=== Begin Enclosure ===

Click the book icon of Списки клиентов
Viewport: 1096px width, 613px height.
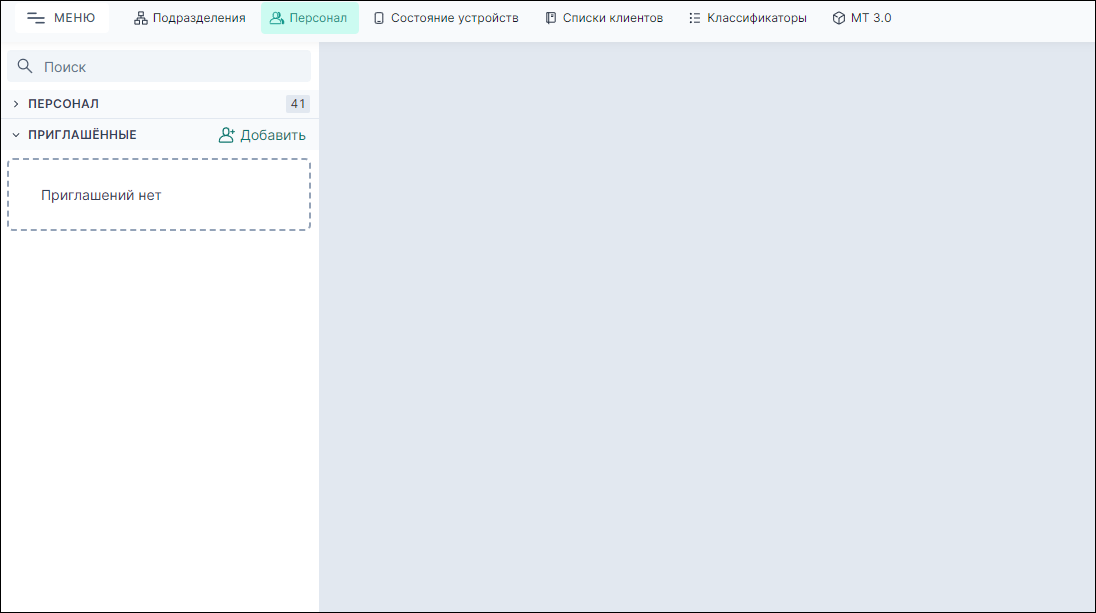click(x=551, y=18)
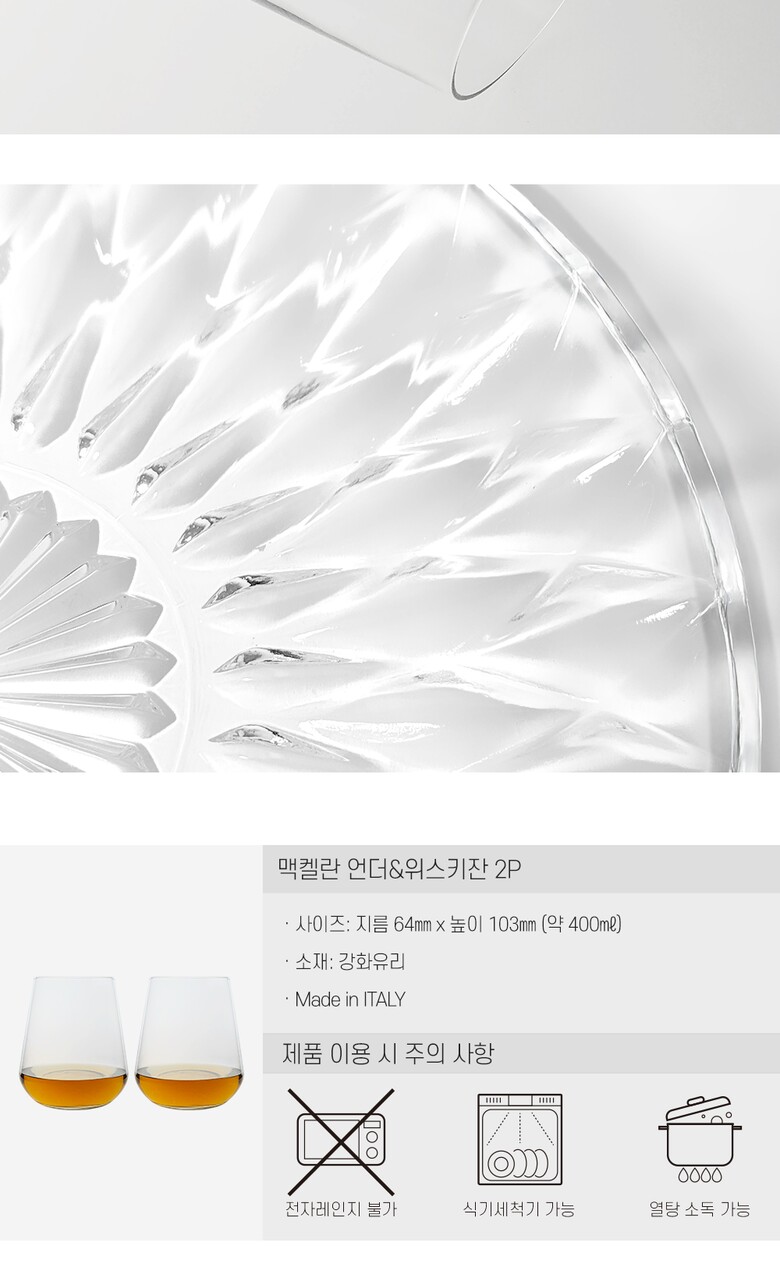Click the flame burner under the pot icon
The width and height of the screenshot is (780, 1280).
pyautogui.click(x=699, y=1175)
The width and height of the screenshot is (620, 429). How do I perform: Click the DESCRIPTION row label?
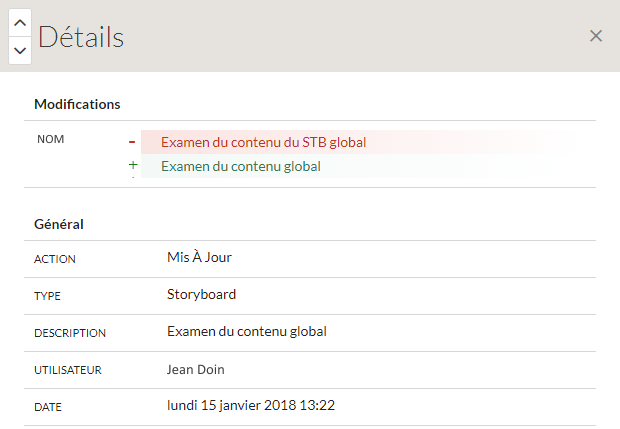coord(70,333)
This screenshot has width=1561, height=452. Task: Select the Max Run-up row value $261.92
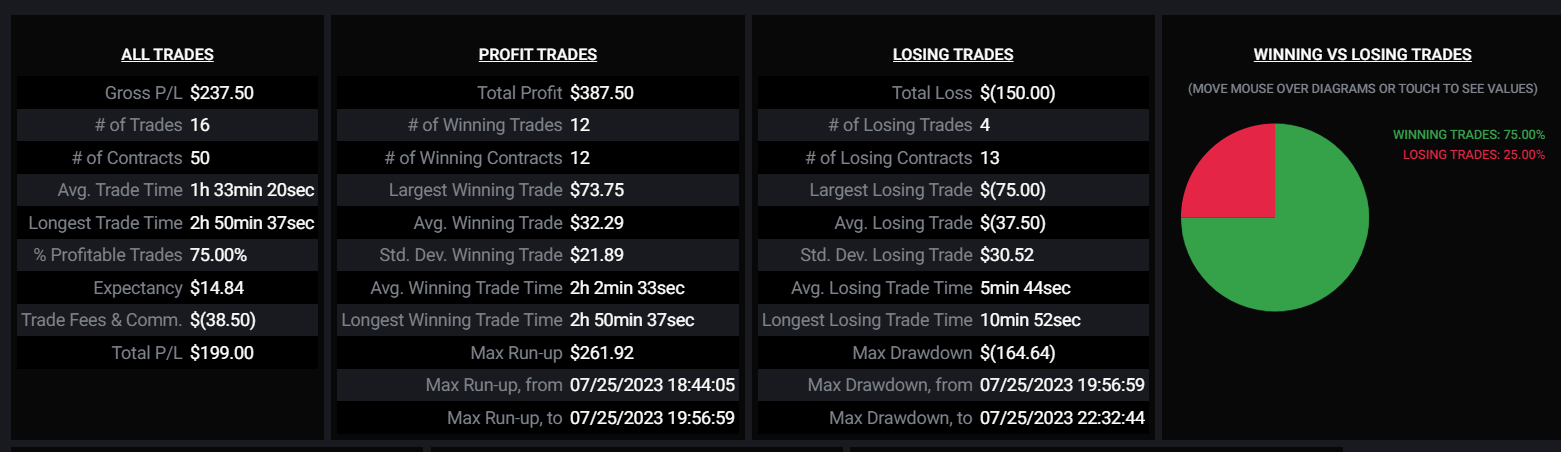pos(602,353)
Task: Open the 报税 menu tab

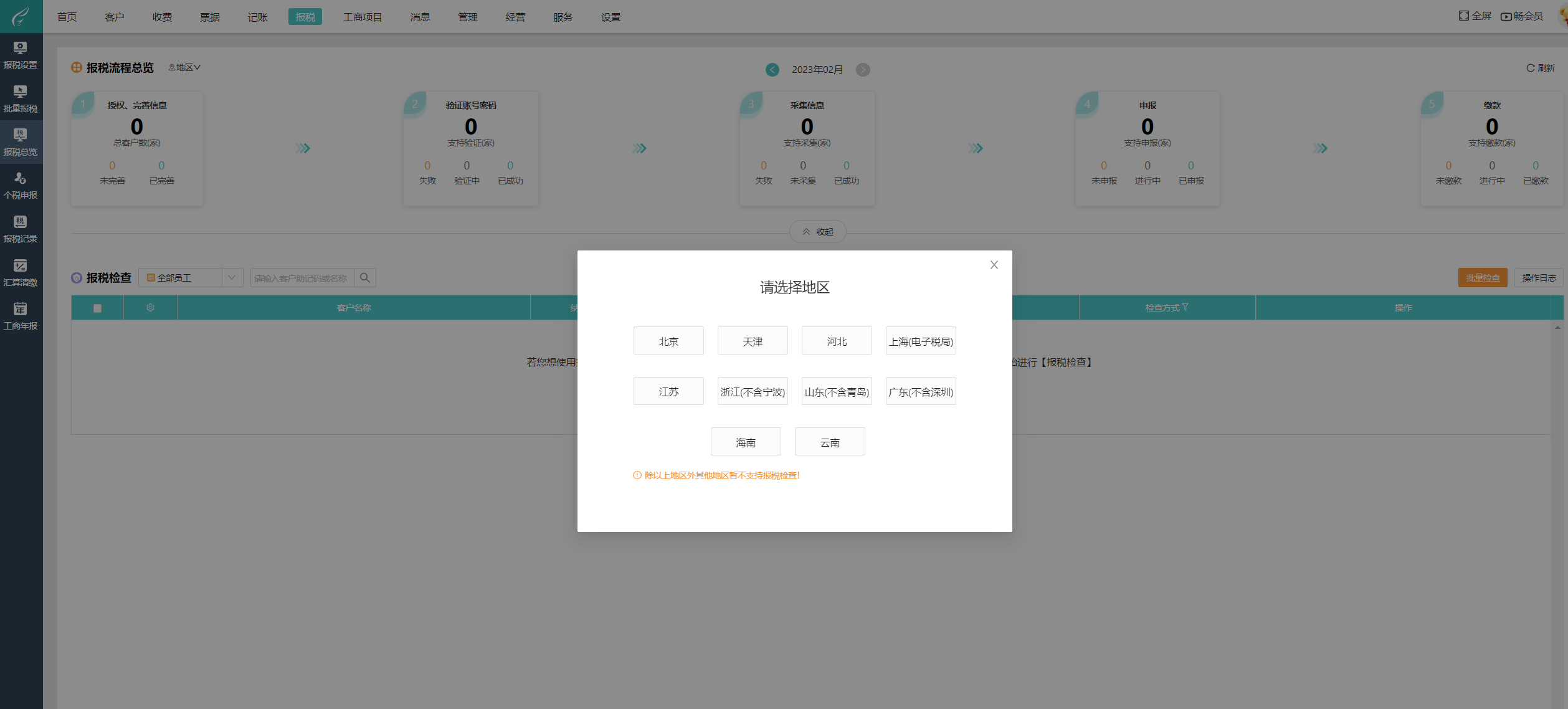Action: click(305, 17)
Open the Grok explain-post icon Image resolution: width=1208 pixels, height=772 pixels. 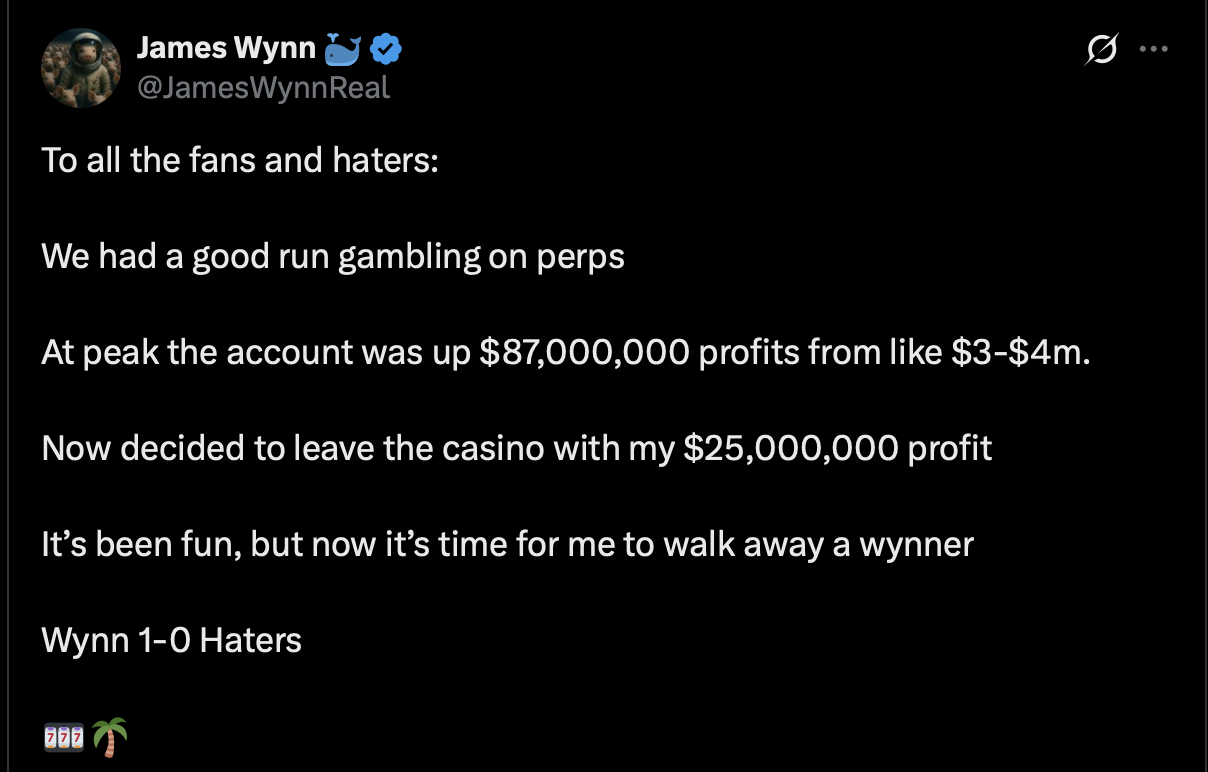(1101, 49)
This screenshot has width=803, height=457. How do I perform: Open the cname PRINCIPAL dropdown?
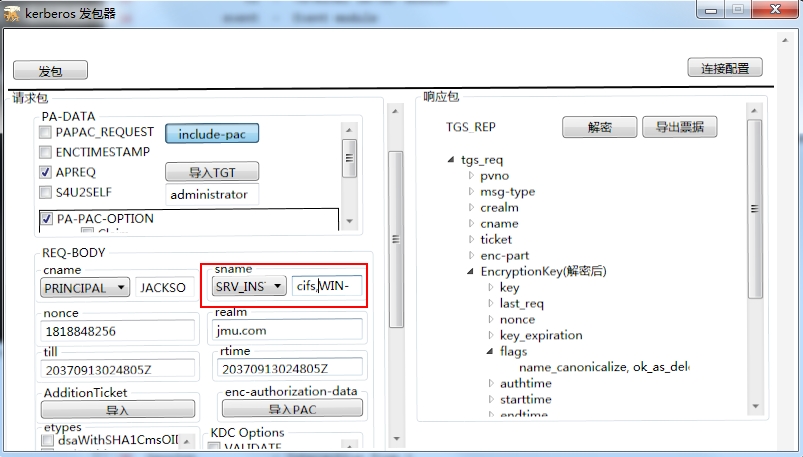[86, 287]
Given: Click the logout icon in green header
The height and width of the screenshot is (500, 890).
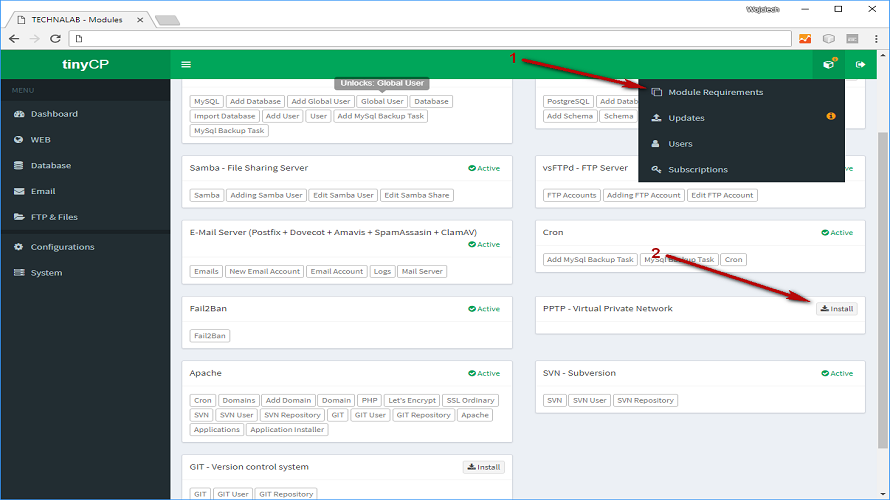Looking at the screenshot, I should click(861, 64).
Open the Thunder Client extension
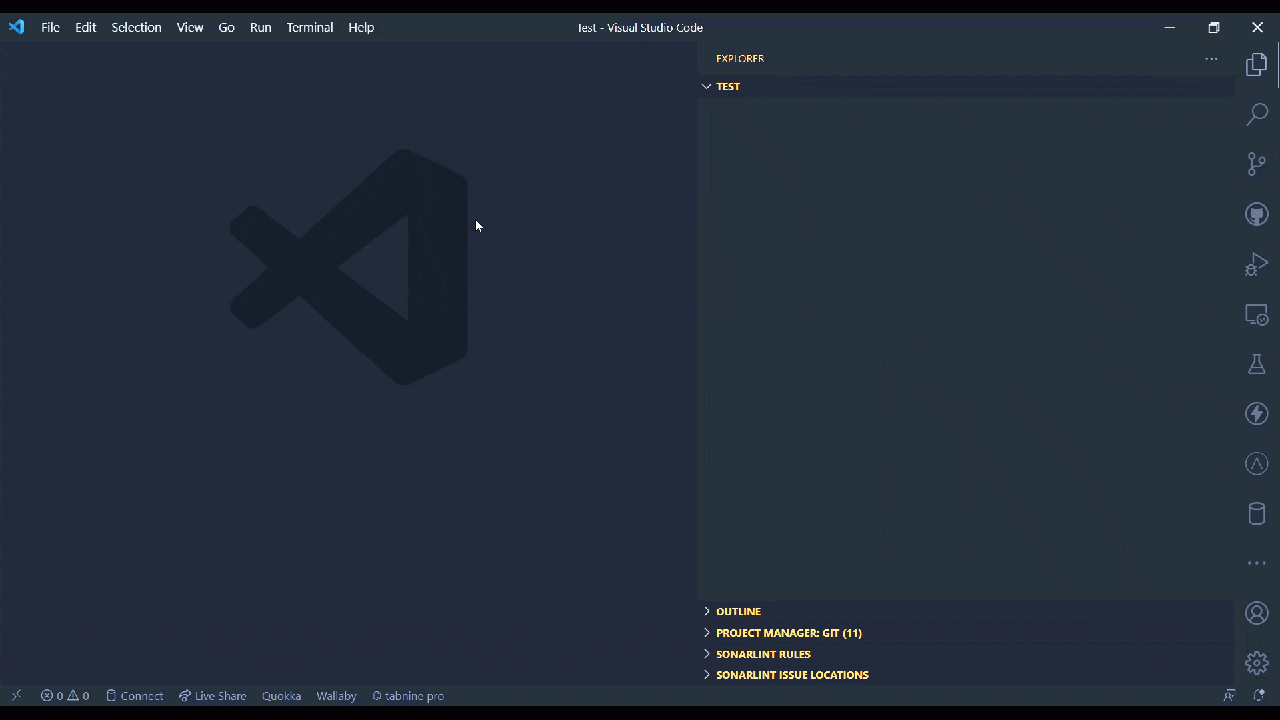 point(1256,414)
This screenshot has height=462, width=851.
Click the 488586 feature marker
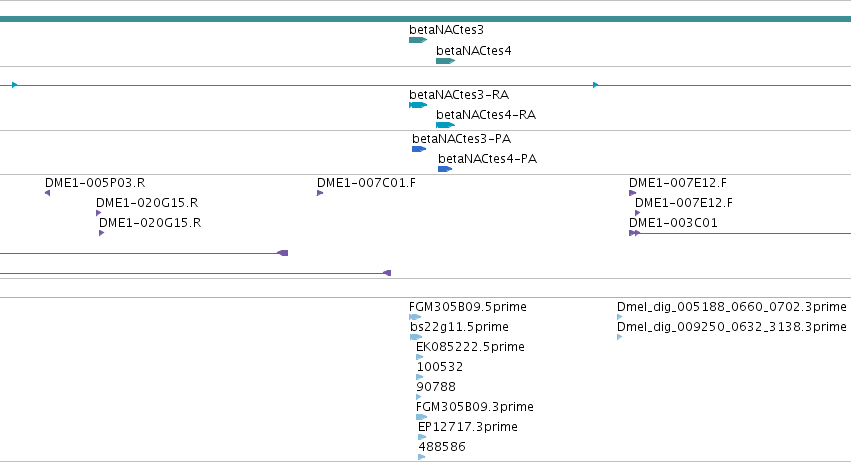pyautogui.click(x=422, y=457)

=== End Enclosure ===

Pictures excluded, write out exactly and only the lines of the material from the one containing "Given: Click the logout icon in green header" up to and including the last line.

**EXERCISE OUTPUT**:
Given: Click the logout icon in green header
The height and width of the screenshot is (500, 890).
Looking at the screenshot, I should click(861, 64).
Open the Thunder Client extension
 point(1256,414)
This screenshot has height=462, width=851.
Click the 488586 feature marker
pyautogui.click(x=422, y=457)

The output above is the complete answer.